Part of America’s duty in its effort to spread freedom around the world and make terrorism less attractive is to stamp out illiteracy, President Bush told a gathering of first ladies — including his wife — and education ministers at New York Public Library yesterday.

“One reason radicals are able to recruit young men, for example, to become suicide bombers, is because of hopelessness. One way to defeat hopelessness is through literacy, is to giving people the fantastic hope that comes by being able to read and realize dreams,” the president said.

The Bush administration has persistently argued that the decision to invade Iraq and depose dictator Saddam Hussein in 2003 rested upon a desire to democratize the Middle East and stabilize the region. In their defense of the war, Mr. Bush and his political allies have often said that all people in the world have a right to freedom and democracy. The right to be able to read and write is a prerequisite to achieving the freedom enjoyed by Americans, the president said.

“We believe here in America in the universality of freedom. We don’t believe freedom belongs only to the United States of America,” Mr. Bush said, adding that, as literacy spreads, so will prosperity and harmony. “We also believe strongly that, as the world becomes more free, we’ll see peace.”

The president’s comments came just hours after first lady Laura Bush, a former librarian and schoolteacher, announced a $1 million contribution by America to a United Nations project to promote literacy. She called on other countries similarly to invest in reading and writing education.

The audience included the president’s mother, Barbara Bush, another prominent advocate of reading.

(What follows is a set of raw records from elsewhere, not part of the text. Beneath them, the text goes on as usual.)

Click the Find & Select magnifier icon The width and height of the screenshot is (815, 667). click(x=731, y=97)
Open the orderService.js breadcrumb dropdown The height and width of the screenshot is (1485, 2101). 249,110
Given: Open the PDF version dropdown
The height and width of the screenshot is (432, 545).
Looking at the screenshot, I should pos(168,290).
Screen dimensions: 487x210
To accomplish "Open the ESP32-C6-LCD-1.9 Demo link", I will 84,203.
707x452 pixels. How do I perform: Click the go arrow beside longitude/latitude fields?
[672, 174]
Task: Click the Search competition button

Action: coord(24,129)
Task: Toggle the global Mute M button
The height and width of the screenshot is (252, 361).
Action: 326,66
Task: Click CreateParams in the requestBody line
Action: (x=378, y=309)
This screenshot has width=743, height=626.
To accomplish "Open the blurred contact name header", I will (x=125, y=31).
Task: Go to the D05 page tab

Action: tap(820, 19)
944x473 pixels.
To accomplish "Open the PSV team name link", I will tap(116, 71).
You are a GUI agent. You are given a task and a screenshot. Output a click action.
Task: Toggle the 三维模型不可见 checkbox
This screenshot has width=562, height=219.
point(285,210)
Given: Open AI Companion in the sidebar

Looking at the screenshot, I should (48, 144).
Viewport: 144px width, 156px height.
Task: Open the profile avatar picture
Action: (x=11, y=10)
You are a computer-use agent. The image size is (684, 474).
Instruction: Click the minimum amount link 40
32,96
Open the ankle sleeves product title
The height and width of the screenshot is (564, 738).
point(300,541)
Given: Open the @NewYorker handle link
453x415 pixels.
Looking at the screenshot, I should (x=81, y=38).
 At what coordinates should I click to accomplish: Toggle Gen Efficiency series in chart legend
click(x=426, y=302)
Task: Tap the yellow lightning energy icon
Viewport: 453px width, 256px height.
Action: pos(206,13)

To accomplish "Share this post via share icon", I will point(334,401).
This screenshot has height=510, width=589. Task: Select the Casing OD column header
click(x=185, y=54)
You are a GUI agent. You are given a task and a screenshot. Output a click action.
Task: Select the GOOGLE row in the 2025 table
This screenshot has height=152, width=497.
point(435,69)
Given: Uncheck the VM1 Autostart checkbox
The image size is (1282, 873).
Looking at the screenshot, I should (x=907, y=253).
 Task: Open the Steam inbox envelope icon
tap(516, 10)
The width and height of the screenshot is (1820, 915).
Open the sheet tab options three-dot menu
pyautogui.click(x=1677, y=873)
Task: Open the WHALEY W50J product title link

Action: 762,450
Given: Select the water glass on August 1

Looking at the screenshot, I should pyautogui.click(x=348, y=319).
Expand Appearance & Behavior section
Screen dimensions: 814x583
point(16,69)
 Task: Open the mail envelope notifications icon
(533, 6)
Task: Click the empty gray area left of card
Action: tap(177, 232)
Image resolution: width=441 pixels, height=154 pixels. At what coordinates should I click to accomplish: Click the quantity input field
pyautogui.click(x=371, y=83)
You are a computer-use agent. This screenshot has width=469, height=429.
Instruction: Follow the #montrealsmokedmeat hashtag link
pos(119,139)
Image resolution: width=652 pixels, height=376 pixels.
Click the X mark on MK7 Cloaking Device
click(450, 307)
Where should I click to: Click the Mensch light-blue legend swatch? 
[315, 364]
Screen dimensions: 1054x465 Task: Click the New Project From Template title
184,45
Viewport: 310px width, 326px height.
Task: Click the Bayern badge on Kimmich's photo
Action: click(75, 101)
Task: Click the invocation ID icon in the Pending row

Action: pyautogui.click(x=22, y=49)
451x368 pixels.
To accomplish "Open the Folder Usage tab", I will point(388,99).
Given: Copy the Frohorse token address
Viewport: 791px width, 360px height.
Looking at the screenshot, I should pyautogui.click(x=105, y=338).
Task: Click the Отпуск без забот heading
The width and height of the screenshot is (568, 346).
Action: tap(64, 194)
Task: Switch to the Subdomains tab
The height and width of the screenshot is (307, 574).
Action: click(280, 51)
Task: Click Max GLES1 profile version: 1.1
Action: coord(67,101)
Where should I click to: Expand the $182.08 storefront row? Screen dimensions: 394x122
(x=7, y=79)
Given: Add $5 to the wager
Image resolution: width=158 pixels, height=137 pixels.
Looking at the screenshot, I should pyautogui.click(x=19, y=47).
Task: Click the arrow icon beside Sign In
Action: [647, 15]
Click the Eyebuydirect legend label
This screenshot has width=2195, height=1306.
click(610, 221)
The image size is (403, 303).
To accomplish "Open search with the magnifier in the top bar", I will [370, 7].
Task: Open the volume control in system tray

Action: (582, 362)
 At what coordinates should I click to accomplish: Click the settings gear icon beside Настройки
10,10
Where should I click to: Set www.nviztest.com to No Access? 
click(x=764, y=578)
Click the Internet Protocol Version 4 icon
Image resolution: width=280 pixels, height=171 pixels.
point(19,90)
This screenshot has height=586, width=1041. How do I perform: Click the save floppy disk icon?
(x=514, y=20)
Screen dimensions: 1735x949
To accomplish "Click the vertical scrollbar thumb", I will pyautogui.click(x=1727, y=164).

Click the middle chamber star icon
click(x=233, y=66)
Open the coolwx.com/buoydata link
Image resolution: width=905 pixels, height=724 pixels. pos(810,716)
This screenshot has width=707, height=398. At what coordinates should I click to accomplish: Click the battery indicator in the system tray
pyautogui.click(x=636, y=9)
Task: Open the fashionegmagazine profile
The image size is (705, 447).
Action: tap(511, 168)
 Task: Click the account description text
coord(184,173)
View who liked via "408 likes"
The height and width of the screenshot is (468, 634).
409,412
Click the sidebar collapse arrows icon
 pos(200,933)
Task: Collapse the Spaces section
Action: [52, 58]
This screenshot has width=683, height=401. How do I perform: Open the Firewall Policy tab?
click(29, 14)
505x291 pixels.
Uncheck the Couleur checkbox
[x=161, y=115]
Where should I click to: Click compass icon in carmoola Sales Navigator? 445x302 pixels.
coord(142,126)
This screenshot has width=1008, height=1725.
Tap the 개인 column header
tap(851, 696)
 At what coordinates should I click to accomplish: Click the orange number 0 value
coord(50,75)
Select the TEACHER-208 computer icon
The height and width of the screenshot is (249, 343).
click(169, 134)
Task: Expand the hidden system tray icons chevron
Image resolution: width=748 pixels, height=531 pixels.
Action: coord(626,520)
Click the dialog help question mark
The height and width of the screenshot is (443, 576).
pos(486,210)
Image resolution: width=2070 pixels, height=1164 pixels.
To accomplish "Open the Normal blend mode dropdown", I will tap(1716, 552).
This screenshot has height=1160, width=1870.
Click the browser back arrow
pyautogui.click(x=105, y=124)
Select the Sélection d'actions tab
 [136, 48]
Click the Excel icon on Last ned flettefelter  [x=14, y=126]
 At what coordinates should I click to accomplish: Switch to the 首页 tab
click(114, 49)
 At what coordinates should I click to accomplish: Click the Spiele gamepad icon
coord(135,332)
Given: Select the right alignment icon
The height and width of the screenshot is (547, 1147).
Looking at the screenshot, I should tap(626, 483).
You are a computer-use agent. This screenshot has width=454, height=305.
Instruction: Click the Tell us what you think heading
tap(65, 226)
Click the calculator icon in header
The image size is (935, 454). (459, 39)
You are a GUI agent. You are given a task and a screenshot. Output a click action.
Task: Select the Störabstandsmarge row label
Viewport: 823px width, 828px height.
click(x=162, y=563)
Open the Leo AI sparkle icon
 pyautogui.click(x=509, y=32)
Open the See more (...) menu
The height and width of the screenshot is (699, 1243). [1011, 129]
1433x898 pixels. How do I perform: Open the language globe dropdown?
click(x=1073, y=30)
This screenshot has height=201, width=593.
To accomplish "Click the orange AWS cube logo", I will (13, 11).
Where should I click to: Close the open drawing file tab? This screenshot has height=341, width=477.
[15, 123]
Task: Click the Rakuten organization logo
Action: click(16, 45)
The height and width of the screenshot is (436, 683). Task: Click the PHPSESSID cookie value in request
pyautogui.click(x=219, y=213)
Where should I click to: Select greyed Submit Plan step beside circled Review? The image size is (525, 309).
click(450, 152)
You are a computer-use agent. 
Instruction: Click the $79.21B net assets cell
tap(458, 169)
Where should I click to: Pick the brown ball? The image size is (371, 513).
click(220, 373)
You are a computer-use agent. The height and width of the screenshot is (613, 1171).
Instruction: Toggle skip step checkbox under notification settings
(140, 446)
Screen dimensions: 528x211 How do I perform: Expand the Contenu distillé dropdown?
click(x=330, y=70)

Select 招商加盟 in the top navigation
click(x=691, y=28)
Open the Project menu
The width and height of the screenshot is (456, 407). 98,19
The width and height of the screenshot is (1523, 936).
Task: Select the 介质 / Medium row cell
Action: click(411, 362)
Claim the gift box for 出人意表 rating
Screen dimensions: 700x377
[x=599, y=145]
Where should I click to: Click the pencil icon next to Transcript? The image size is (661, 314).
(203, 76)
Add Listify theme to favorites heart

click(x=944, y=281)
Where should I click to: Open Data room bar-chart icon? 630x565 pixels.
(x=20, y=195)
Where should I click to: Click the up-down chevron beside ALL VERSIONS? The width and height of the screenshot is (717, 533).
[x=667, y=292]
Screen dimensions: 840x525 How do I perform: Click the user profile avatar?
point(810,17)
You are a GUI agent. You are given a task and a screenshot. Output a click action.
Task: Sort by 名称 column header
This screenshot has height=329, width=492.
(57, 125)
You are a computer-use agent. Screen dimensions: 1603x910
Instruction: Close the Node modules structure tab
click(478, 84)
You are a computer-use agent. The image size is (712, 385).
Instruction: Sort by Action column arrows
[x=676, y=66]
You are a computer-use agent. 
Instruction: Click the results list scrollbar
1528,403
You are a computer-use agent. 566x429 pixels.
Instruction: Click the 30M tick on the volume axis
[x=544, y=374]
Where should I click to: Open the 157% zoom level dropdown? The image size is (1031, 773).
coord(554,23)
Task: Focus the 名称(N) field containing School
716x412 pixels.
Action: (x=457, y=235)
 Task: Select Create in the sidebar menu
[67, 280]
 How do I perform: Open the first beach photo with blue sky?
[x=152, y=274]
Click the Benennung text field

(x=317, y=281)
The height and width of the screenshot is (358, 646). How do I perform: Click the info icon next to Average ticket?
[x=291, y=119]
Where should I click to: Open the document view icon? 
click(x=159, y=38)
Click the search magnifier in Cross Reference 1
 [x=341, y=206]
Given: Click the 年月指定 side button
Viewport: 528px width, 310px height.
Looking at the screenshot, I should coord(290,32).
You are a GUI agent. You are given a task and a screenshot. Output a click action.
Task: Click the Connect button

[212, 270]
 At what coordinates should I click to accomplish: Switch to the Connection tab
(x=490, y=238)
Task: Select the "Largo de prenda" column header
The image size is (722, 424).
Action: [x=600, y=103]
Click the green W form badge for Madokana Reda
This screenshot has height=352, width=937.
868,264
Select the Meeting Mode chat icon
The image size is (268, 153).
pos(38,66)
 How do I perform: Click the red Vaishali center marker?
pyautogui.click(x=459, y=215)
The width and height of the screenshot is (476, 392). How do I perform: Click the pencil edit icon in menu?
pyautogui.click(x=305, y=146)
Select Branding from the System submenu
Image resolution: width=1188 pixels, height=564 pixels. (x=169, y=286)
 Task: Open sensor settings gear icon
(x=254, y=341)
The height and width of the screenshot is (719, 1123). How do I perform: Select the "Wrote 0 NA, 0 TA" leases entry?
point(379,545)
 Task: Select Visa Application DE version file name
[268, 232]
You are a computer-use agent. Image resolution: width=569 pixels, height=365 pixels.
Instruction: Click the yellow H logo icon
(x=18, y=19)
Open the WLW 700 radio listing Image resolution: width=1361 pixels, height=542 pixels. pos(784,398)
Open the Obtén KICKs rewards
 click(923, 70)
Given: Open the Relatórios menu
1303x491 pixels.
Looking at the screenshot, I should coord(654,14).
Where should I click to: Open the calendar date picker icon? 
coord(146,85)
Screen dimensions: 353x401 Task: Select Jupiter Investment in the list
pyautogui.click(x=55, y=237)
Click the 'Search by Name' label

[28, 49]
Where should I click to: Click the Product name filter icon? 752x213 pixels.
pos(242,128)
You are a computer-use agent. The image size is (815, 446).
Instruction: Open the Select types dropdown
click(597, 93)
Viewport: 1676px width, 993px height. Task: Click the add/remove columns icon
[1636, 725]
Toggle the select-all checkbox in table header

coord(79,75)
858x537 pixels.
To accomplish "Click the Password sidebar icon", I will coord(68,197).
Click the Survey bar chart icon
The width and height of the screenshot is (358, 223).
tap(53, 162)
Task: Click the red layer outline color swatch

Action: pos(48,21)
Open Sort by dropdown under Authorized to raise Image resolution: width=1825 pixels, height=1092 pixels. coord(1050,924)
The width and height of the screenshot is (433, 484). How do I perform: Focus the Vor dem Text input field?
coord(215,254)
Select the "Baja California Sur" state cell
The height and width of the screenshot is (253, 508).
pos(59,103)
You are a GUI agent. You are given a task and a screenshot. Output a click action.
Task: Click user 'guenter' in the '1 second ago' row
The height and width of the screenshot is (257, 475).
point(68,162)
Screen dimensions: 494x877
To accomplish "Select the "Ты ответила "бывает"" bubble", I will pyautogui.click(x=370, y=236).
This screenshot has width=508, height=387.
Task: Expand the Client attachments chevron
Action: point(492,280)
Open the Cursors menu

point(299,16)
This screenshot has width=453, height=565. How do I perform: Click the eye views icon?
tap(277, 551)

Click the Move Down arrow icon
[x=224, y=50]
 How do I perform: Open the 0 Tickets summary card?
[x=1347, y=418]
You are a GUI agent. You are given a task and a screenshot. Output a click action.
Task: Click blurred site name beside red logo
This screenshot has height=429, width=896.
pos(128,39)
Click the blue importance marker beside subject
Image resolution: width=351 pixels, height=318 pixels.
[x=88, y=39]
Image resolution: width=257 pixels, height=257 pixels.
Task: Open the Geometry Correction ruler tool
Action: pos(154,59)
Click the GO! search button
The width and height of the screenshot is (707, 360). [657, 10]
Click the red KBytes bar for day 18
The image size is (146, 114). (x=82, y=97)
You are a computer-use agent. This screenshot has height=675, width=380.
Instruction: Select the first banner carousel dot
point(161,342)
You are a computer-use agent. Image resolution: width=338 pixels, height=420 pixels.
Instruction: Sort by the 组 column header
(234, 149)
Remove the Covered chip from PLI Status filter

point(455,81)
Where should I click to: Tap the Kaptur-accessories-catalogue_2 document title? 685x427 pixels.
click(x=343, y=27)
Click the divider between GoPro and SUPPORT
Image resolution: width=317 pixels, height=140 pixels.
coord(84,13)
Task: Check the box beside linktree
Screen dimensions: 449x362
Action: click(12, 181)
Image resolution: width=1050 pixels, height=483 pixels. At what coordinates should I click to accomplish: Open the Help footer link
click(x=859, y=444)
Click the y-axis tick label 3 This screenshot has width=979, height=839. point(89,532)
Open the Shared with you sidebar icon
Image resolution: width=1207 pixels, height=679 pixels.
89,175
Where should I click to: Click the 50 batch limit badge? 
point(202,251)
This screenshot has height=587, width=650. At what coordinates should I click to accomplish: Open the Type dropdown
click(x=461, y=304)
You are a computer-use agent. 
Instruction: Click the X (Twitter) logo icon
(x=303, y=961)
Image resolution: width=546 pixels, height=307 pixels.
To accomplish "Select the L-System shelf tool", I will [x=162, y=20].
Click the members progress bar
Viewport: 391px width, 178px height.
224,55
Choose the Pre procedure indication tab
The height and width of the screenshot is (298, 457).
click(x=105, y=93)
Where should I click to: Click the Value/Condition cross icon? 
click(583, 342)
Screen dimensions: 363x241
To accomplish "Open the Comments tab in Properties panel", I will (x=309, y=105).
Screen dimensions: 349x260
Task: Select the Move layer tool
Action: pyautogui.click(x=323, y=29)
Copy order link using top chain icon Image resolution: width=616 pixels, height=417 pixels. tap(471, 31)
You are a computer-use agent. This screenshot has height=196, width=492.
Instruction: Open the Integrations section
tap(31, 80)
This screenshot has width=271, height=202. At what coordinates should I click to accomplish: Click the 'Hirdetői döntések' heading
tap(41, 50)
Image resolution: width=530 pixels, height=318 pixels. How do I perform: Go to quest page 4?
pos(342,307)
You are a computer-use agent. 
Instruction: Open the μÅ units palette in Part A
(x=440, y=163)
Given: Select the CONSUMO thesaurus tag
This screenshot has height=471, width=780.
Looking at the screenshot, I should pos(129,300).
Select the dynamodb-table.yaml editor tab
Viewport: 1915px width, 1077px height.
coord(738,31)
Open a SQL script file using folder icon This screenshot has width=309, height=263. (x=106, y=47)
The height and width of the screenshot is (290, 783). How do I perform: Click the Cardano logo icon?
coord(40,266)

Opening the White House Conference on Global Literacy at the library, the first lady drew attention to her longtime aim of educating some of the estimated 771 million — 18% of the world’s population — who can’t read and write. Mrs. Bush noted that most of the world’s illiterate are women. The first lady said that higher literacy rates will mean less poverty and more economic self-sufficiency. “We can help building a healthier, more prosperous and more hopeful world,” she said.

Secretary of State Rice, who attended the conference with Secretary of Education Margaret Spellings, introduced Mrs. Bush. Ms. Rice, who was the provost of Stanford University before she became one of the president’s top advisers, spoke from personal experience when she said that literacy had meant freedom for her own family.

“It is our hope to build societies where all individuals can achieve the full extent of their liberty,” she said, explaining how her family’s devotion to education and book learning transformed her family’s life in Jim Crow, Ala.